WHAT YOU SHOULD DO = Please reproduce, character for character, the lines of the listing starting with the line that contains "How do I perform: Select the LLM" and going on through the line that contains "pos(72,358)".

*** SOURCE MATERIAL

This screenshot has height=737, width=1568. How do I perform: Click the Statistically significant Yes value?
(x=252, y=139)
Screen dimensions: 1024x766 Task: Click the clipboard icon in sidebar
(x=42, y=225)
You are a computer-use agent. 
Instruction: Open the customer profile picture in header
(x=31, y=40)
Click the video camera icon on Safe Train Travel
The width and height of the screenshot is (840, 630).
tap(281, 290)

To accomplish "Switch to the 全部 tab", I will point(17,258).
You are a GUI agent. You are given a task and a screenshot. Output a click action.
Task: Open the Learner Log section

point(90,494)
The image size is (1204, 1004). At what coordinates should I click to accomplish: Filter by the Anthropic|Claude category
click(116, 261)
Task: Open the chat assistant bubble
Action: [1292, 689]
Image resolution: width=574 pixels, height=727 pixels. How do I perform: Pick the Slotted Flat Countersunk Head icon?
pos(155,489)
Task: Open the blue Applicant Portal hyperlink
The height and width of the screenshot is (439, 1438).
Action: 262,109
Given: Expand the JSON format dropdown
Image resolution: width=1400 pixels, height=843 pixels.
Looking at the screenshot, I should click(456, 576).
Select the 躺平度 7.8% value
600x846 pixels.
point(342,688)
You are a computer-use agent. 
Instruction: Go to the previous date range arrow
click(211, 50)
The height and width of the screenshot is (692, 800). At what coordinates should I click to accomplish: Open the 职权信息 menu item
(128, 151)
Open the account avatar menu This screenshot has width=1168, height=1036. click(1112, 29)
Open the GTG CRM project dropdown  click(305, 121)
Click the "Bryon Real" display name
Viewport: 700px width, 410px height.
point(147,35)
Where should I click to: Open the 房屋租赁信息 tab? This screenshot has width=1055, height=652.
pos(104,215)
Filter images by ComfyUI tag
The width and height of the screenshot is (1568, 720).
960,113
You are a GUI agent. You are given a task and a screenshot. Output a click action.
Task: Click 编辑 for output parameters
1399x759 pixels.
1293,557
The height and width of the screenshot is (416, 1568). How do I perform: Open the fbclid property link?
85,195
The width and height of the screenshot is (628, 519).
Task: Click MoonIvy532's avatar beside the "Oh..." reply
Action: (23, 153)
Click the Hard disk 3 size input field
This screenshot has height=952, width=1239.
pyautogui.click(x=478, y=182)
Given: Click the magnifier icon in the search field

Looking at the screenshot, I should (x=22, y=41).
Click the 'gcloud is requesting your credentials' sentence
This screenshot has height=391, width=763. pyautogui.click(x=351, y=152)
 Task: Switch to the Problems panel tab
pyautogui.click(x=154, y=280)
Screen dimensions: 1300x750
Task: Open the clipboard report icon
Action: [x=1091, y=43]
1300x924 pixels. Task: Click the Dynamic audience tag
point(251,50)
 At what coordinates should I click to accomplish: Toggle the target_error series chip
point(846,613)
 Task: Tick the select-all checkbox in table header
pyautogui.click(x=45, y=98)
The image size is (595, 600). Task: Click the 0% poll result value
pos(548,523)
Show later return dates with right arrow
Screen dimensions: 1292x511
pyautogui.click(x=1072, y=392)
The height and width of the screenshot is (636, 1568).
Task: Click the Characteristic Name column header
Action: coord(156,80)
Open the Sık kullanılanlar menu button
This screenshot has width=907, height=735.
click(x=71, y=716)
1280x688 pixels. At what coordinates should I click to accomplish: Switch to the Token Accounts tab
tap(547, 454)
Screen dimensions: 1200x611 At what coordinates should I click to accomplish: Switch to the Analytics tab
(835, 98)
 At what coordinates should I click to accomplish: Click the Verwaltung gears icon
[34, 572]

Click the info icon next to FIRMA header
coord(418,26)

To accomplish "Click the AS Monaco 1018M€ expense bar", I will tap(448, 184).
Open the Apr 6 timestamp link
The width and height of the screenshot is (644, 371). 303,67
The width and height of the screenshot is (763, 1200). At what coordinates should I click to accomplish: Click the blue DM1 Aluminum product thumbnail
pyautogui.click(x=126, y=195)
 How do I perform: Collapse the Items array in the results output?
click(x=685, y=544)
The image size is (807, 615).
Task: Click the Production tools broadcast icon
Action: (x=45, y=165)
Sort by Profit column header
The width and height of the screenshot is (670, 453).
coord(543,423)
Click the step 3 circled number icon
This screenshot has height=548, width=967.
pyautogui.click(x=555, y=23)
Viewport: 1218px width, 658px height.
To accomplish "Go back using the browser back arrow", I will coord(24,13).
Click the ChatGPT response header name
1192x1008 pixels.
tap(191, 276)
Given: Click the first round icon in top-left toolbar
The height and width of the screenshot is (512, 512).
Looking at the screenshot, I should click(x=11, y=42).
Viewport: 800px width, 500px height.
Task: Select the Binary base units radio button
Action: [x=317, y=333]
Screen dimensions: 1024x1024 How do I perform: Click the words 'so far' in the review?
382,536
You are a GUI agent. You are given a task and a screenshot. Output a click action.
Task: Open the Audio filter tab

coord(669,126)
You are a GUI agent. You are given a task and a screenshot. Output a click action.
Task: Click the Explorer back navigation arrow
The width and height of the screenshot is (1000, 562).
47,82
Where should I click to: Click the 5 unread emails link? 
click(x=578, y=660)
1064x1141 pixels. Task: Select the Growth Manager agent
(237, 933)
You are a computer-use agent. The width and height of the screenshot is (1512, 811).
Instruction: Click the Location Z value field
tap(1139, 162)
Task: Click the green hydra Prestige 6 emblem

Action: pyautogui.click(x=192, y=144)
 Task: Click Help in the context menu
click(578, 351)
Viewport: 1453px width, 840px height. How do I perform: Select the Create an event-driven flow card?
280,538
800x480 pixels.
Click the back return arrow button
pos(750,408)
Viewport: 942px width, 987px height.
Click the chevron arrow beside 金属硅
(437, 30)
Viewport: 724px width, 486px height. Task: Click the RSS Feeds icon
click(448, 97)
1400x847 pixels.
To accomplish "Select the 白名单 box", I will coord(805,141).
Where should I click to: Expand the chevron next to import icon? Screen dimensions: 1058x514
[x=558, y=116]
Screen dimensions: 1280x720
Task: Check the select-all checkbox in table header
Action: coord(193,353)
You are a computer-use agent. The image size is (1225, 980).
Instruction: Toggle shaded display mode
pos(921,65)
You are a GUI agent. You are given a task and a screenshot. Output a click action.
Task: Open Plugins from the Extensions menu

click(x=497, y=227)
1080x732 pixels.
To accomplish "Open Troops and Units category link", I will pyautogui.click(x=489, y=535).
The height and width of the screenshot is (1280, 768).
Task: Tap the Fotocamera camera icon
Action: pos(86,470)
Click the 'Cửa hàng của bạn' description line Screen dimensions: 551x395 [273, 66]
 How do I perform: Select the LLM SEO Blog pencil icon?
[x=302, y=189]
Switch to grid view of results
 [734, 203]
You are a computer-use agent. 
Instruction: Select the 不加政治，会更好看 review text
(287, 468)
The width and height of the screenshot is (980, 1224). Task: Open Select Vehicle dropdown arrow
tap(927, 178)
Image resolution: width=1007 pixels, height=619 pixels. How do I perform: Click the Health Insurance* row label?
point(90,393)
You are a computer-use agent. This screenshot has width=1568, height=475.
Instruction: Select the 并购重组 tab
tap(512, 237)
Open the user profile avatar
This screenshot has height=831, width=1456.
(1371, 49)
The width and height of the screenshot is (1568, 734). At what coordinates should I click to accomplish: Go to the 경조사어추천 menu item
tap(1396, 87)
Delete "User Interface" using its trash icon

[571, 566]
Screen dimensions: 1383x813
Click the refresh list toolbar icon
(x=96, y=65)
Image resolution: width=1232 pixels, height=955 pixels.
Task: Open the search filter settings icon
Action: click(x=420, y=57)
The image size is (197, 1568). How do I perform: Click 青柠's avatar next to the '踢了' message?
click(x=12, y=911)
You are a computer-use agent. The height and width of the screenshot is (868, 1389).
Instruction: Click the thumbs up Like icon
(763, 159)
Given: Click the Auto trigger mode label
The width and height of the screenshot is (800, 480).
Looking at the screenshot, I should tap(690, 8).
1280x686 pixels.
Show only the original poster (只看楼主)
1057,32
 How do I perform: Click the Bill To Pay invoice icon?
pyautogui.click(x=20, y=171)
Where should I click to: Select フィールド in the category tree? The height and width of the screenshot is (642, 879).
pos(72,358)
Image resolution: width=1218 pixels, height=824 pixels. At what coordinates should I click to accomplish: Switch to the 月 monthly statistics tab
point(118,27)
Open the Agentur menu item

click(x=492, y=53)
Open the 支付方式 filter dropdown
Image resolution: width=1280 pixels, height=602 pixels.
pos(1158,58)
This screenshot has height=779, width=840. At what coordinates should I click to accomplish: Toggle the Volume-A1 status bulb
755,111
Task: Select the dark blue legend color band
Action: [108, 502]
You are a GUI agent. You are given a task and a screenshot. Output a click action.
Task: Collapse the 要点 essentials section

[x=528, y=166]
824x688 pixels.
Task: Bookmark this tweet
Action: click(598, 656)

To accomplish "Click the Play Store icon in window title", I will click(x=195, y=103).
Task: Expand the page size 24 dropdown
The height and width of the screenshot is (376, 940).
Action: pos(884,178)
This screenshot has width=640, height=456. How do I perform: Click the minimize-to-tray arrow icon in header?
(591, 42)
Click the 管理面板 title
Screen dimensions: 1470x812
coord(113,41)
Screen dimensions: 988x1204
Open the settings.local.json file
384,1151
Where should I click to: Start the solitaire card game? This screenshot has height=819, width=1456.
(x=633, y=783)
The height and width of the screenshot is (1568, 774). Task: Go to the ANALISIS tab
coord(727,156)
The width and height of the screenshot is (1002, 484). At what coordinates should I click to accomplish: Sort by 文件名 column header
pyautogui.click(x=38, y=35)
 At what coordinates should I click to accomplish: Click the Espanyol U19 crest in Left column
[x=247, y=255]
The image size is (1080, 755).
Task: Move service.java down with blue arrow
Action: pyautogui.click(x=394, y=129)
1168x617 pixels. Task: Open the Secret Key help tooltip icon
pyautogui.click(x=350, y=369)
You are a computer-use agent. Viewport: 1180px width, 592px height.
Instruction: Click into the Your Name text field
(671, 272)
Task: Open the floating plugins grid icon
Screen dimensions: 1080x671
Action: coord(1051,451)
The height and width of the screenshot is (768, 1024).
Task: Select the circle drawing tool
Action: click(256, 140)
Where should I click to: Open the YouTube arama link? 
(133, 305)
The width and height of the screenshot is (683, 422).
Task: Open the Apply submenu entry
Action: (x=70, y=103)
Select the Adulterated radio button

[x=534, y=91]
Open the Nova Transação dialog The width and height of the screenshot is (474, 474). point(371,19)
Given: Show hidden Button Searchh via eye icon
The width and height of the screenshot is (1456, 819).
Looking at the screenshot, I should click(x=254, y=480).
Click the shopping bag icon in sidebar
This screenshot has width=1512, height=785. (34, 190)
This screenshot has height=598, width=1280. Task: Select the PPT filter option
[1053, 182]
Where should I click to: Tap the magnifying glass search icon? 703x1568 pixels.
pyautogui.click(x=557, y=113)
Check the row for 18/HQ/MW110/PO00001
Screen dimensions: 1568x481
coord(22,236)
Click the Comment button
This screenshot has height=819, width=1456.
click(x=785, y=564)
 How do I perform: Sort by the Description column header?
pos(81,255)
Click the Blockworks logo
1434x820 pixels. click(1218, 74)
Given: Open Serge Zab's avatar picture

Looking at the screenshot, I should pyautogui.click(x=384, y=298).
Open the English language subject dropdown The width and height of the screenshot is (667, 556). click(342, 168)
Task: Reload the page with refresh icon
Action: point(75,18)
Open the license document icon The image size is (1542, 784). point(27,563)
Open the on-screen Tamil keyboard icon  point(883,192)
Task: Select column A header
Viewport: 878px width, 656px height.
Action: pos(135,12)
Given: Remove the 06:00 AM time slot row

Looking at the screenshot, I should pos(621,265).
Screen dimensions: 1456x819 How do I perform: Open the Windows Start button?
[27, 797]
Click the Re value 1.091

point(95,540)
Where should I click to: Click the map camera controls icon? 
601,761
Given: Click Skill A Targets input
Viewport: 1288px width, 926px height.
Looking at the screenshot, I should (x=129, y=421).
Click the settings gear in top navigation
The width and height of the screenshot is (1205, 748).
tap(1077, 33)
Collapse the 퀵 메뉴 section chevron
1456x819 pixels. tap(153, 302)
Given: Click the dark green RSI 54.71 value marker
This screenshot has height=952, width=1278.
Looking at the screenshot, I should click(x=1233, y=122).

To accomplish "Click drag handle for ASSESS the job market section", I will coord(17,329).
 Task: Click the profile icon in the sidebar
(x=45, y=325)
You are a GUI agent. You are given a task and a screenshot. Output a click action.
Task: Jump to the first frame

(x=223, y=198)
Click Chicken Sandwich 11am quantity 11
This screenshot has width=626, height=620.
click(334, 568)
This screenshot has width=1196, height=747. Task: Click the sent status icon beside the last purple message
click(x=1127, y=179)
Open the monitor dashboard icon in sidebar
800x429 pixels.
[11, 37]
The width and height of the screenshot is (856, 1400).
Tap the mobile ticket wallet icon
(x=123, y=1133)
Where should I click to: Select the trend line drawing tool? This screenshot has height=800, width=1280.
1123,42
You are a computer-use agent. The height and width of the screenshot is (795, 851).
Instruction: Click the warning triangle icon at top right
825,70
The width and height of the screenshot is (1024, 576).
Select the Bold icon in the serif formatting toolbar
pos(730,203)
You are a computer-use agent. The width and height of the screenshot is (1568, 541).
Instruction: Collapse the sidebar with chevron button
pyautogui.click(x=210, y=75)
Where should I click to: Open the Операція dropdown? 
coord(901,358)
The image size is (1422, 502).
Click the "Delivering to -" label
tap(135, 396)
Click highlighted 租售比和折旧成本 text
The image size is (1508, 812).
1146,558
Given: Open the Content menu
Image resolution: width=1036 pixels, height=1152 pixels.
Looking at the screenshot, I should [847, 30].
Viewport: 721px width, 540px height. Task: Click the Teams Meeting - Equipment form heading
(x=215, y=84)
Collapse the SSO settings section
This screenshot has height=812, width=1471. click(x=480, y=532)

******

CORRECT RESPONSE =
 How do I perform: Select the LLM SEO Blog pencil icon?
[x=302, y=189]
Switch to grid view of results
 [734, 203]
You are a computer-use agent. 
Instruction: Select the 不加政治，会更好看 review text
(287, 468)
The width and height of the screenshot is (980, 1224). Task: Open Select Vehicle dropdown arrow
tap(927, 178)
Image resolution: width=1007 pixels, height=619 pixels. How do I perform: Click the Health Insurance* row label?
point(90,393)
You are a computer-use agent. This screenshot has width=1568, height=475.
Instruction: Select the 并购重组 tab
tap(512, 237)
Open the user profile avatar
This screenshot has height=831, width=1456.
(1371, 49)
The width and height of the screenshot is (1568, 734). At what coordinates should I click to accomplish: Go to the 경조사어추천 menu item
tap(1396, 87)
Delete "User Interface" using its trash icon

[571, 566]
Screen dimensions: 1383x813
Click the refresh list toolbar icon
(x=96, y=65)
Image resolution: width=1232 pixels, height=955 pixels.
Task: Open the search filter settings icon
Action: click(x=420, y=57)
The image size is (197, 1568). How do I perform: Click 青柠's avatar next to the '踢了' message?
click(x=12, y=911)
You are a computer-use agent. The height and width of the screenshot is (868, 1389).
Instruction: Click the thumbs up Like icon
(763, 159)
Given: Click the Auto trigger mode label
The width and height of the screenshot is (800, 480).
Looking at the screenshot, I should tap(690, 8).
1280x686 pixels.
Show only the original poster (只看楼主)
1057,32
 How do I perform: Click the Bill To Pay invoice icon?
pyautogui.click(x=20, y=171)
Where should I click to: Select フィールド in the category tree? The height and width of the screenshot is (642, 879).
pos(72,358)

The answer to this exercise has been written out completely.